### What is being asked
The reply to the records below should contain exactly the lines from the line with "How do I perform: Click info" through the line with "The image size is (897, 373).", and nothing besides.

====== Extracted records ======

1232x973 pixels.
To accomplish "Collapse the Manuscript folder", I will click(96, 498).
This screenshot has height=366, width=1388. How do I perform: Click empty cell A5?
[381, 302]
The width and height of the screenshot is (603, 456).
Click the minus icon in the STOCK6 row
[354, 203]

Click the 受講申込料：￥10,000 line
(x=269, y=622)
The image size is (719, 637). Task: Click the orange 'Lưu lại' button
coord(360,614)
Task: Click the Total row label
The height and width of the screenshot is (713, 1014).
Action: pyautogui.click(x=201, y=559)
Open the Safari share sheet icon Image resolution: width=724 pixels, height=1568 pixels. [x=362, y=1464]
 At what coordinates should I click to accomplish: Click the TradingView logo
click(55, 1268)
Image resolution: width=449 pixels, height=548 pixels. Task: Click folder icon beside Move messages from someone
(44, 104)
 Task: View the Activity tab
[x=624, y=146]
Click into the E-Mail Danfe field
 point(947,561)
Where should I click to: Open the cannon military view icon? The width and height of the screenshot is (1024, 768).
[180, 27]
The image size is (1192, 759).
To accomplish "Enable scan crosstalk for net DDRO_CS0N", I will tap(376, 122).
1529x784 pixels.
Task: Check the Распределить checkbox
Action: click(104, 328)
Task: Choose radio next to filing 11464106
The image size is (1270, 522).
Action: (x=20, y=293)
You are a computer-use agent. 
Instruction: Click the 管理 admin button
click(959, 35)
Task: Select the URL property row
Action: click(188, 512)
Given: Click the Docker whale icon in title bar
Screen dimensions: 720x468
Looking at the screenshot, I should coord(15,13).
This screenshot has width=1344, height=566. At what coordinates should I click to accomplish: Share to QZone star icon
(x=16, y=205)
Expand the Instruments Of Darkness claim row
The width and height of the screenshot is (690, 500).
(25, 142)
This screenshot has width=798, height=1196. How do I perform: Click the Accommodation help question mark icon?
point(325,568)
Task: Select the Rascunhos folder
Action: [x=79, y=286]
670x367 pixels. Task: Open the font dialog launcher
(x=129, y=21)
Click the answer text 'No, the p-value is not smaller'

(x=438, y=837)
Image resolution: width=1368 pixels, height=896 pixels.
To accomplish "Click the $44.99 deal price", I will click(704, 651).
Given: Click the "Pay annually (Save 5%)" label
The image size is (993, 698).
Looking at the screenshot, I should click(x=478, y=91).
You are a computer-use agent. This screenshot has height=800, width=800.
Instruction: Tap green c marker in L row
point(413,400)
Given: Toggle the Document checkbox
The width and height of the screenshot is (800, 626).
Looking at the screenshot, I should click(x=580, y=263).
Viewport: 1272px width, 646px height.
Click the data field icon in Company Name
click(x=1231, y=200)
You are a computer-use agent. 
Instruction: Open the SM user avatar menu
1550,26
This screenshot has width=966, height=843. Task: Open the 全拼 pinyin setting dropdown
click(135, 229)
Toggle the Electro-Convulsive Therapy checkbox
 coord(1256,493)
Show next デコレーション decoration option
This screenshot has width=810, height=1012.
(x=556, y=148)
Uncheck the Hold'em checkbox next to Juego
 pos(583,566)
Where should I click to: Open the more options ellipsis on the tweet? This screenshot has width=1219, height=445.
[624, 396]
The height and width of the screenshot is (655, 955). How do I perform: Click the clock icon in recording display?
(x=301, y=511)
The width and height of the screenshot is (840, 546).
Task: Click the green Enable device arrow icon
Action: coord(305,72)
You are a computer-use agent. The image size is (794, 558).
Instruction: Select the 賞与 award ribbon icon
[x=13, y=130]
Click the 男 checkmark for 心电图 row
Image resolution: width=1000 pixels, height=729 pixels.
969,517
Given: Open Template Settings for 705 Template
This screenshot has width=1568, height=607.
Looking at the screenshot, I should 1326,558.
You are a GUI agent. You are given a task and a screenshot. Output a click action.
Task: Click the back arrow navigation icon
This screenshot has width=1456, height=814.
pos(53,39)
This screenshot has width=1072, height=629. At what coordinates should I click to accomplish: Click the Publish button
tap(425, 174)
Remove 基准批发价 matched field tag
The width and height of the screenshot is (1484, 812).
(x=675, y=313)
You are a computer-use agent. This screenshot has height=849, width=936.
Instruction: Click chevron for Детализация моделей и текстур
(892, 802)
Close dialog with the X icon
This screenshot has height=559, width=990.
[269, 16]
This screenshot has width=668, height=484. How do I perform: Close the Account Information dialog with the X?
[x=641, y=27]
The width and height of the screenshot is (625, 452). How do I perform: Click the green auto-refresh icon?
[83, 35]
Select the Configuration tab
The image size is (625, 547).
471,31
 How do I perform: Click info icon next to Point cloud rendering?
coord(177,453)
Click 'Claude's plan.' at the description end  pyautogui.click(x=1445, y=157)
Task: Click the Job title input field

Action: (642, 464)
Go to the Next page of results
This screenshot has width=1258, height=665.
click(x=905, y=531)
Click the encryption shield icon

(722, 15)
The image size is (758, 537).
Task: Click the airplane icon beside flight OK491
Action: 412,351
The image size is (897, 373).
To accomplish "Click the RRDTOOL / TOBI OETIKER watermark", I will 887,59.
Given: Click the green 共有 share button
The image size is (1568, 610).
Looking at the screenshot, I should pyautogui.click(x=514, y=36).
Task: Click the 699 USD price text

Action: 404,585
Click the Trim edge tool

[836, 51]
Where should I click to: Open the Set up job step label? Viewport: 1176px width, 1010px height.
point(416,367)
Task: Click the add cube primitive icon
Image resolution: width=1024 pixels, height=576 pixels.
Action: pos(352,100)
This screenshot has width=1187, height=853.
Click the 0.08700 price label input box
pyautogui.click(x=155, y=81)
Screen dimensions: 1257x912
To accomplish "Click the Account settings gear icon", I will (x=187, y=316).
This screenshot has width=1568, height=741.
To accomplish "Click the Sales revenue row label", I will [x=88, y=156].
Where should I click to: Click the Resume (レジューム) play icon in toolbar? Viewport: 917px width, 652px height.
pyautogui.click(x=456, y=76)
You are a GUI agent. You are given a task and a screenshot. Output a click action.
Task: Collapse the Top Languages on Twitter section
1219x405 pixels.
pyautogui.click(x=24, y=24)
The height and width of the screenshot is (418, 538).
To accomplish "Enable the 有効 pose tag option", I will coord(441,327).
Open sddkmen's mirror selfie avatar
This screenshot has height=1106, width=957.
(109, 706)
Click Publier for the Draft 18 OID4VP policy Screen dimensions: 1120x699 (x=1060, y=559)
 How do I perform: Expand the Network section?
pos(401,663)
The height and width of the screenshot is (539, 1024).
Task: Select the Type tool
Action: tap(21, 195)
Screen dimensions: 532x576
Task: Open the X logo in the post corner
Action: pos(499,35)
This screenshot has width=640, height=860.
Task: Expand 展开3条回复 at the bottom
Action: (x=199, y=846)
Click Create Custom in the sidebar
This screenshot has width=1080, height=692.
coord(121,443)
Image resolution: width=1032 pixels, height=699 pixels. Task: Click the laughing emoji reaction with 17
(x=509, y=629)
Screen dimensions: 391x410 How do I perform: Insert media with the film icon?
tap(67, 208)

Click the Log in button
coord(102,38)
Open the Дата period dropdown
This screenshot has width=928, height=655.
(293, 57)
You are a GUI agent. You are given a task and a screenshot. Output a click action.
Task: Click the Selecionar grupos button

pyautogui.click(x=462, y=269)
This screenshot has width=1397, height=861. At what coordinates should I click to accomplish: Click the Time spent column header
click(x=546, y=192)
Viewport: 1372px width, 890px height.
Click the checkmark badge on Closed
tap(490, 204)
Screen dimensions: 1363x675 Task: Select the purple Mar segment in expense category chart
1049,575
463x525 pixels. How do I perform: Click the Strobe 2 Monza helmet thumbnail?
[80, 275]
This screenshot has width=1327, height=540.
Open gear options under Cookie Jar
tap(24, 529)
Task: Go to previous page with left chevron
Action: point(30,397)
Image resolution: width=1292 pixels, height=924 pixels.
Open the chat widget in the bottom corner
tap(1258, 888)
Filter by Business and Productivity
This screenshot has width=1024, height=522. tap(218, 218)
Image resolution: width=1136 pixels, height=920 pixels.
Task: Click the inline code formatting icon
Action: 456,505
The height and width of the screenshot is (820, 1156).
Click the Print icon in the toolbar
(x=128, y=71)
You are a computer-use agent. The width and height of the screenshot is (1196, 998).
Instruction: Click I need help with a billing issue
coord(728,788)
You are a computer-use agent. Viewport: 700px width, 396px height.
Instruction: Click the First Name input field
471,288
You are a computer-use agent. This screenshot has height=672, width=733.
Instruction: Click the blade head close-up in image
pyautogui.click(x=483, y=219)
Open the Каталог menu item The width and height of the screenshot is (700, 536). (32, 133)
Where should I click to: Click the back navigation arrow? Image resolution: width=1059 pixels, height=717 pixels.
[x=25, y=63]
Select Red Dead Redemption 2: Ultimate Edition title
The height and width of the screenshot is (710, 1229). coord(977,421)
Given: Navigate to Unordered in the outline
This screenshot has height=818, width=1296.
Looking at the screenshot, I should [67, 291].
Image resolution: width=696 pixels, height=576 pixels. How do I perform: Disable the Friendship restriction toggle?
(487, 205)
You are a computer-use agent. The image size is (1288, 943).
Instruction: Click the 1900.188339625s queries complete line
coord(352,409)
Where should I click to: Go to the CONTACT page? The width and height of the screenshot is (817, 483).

======

### Written reply
 How do I perform: Click info icon next to Point cloud rendering?
coord(177,453)
Click 'Claude's plan.' at the description end  pyautogui.click(x=1445, y=157)
Task: Click the Job title input field

Action: (642, 464)
Go to the Next page of results
This screenshot has width=1258, height=665.
click(x=905, y=531)
Click the encryption shield icon

(722, 15)
The image size is (758, 537).
Task: Click the airplane icon beside flight OK491
Action: 412,351
The image size is (897, 373).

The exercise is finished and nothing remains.